U.S. stocks slipped on Tuesday, weighed by profit-taking in some of the shares that propelled Wall Street to a nine-month high.
Investors took the opportunity to sell winning shares in the technology, materials and energy sectors after Monday's run-up extended the benchmark S&P 500's <.SPX> rally of nearly 48 percent since early March.
Obviously the market has had a great run in the last month. It's tough to really build steam after you've extended yourself as far as this, said Marc Pado, U.S. market strategist at Cantor & Fitzgerald & Co in San Francisco.

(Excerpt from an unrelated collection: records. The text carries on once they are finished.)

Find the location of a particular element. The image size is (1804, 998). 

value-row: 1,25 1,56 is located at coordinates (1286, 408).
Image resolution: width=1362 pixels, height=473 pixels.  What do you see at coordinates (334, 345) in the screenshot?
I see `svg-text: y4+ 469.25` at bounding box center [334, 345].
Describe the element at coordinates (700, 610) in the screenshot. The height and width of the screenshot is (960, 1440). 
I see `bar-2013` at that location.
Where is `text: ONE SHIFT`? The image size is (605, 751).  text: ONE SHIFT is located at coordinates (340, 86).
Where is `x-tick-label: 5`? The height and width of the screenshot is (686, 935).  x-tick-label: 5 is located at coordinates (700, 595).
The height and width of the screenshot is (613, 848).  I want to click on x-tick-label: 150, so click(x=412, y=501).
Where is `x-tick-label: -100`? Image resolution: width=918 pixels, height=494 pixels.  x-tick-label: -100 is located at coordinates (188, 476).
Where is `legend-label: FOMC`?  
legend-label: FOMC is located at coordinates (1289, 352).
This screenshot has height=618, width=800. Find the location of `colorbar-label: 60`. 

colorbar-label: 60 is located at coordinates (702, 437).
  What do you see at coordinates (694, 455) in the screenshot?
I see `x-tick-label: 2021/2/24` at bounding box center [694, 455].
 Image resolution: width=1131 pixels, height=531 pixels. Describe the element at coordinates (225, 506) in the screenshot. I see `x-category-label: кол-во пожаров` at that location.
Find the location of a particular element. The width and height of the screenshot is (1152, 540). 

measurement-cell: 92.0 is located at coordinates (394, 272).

A stronger-than-expected increase in June pending homes sales limited losses as the data added to hopes of a turnaround in economy.
Pending sales of previously U.S. homes rose at a faster-than-expected pace in June, advancing for the fifth-straight month for the first time in six years, according to the National Association of Realtors.
For those that look at housing as the catalyst from which we have to emerge, this is going to be considered a positive, said Pado.
The Dow Jones industrial average <.DJI> shed 15.64 points, or 0.17 percent to 9,272.28. The Standard & Poor's 500 Index <.SPX> lost 3.77 points, or 0.38 percent to, 998.86. The Nasdaq Composite Index <.IXIC> was off 8.51 points, or 0.42 percent, to 2,008.61.
Energy shares were among the top drags amid a pullback in oil prices. U.S. front-month crude fell about 0.3 percent to $71.38 a barrel.
Also Tuesday, a Commerce Department report showed U.S. consumer spending rose slightly more than expected in June, though personal income declined month over month by a greater-than-expected 1.3 percent, the biggest decrease since January 2005.